Revert all transient cluster settings:

CODE

curl -sX PUT "http://localhost:9200/_cluster/settings?pretty" -H 'Content-Type: application/json' -d '{"transient":{"*":null}}'

LogRhythm NetMon

Patches are applied with NetMon version updates. It is recommended to update the NetMon to its latest version. If additional packages need to be updated, raise a ticket with LogRhythm Support to add the package into next available NetMon release.

Yum Update

Running a yum update on a NetMon system is not supported.

Update Firmware and Drivers on Dell EMC PowerEdge Servers

To access the most recent firmware from Dell's website, contact Dell Support at this link (Dell service tag required): https://www.dell.com/support/home/en-us?app=products

To run firmware and drivers updates for Dell servers, see https://www.dell.com/support/article/en-us/sln300662/updating-firmware-and-drivers-on-dell-emc-poweredge-servers#WhatarethedifferentsmethodstoupdateaPowerEdge.

For information on iDRAC and BIOS using the IDRAC interface, see https://www.dell.com/support/article/en-us/sln292363/dell-poweredge-update-the-firmware-of-single-system-components-remotely-using-the-idrac?lang=en.
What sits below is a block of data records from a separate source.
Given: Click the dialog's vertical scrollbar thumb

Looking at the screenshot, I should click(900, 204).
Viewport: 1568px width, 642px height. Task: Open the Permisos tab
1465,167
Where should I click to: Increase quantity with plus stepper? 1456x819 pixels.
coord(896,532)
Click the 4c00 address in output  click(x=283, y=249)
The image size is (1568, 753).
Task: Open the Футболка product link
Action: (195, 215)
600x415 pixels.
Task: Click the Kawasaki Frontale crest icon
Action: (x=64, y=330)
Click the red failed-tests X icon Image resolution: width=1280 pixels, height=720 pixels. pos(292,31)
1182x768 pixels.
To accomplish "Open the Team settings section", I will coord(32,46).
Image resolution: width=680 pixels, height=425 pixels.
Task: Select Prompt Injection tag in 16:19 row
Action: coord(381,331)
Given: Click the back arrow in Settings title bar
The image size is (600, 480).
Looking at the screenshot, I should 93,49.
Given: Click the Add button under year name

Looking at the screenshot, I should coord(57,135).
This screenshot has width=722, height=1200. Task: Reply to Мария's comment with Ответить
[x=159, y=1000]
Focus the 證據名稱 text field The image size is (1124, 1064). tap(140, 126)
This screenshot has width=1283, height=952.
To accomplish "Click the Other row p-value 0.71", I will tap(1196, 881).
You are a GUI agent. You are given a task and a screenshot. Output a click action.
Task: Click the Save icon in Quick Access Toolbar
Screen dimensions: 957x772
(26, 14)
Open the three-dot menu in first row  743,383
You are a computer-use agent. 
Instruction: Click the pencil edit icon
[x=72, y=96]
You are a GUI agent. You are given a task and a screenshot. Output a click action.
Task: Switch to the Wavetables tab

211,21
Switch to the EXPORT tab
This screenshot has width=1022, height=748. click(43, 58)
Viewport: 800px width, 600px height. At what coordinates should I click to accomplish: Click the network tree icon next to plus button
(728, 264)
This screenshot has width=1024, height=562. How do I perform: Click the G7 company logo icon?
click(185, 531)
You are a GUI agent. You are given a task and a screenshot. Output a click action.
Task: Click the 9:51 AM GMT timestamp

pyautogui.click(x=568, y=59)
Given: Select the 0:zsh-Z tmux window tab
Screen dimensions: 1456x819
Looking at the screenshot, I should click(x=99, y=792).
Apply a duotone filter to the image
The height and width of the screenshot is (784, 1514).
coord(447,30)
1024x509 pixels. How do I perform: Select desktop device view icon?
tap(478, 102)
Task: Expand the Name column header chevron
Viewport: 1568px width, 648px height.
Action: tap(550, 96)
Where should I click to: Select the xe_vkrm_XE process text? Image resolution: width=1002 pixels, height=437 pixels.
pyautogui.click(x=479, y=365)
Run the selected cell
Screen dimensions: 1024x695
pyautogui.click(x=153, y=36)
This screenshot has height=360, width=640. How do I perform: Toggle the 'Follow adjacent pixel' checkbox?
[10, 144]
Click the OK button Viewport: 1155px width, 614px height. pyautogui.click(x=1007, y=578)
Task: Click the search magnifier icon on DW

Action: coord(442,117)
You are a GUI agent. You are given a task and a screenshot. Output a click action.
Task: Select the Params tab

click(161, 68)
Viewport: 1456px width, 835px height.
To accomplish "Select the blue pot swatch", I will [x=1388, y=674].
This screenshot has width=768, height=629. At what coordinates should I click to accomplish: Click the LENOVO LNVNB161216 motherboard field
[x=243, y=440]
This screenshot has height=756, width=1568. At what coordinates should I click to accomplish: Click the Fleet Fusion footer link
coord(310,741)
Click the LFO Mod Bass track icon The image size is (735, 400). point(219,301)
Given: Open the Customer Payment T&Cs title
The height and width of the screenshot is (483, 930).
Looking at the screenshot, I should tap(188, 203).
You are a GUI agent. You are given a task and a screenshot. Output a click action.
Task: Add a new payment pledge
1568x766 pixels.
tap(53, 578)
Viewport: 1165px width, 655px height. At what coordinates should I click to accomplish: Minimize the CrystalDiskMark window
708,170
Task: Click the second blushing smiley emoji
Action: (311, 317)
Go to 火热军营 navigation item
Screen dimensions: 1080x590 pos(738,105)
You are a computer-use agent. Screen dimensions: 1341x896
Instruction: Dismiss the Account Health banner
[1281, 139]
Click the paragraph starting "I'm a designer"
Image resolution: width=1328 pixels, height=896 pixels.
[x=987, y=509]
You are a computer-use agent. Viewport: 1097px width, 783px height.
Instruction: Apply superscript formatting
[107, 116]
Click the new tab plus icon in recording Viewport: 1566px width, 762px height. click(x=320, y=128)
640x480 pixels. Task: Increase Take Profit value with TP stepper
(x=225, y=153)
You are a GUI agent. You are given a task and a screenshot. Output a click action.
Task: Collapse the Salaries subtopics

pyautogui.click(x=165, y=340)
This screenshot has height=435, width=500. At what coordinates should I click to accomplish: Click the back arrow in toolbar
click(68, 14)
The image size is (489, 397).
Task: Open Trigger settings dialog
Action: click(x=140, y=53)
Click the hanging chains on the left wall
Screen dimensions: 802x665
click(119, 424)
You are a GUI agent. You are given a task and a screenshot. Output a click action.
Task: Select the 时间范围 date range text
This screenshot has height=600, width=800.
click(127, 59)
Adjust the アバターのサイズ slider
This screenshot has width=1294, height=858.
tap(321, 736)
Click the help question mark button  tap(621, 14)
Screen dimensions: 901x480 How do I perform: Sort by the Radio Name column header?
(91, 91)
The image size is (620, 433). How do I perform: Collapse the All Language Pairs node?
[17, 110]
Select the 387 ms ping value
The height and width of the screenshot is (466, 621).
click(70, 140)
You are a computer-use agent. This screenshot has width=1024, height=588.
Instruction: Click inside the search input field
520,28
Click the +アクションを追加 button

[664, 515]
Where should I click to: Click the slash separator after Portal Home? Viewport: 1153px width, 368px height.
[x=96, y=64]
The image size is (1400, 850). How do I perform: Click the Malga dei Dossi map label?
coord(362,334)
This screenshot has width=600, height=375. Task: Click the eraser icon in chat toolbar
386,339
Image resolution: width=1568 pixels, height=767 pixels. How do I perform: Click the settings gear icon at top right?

Patch High Availability-Enabled Deployments (XM or PM)

Microsoft Windows Operating System

Patch the Windows Server OS following your regular internal patching policy.

SQL Server

The LogRhythm HA solution employs full-disk mirroring between protected nodes to synchronize the drives that contain the PM SQL databases (both system and LogRhythm). The system databases reside on the mirrored volume for the D: drive. When a SQL Server service pack or cumulative update is applied to an instance of SQL Server, the system (and LogRhythm) databases are also updated with the build number. When the master database version is modified with the build number from the SQL Server update, that change is mirrored to the inactive nodes via DataKeeper. If the inactive node were brought online in the middle of the patching process, the SQL Server executable would recognize that the master database build number is not consistent with the version that the service executable expects. This would cause the database engine to fail to start.

It is strongly recommended to exclude all HA nodes from automatic SQL Server service packs and cumulative updates. This recommendation is applicable to SQL Server updates only—Windows security patches should still be applied per internal security policy.

On the currently inactive HA node:

Open DataKeeper.
Ensure that all mirror jobs are in a status of mirroring & synchronized.
Right-click each mirror job, and then click Pause and unlock All Mirrors.
Start SQL Server services on the inactive HA node.
Install the SQL Server updates.
If a reboot is prompted:

Reboot is recommended.
1. Reboot the node, and then log in again.
2. Open DataKeeper.
3. Right-click each mirror job, and then click Pause and unlock All Mirrors.
4. Start SQL Server services on the inactive HA node.
5. Proceed to step 8.
If no reboot is prompted, proceed to step 8.
Confirm successful SQL Server startup via the ERRORLOG and login availability via SQL Server Management Studio.
Manually stop the SQL Server service on the node.
(Optional) Repeat these steps for any additional inactive HA nodes.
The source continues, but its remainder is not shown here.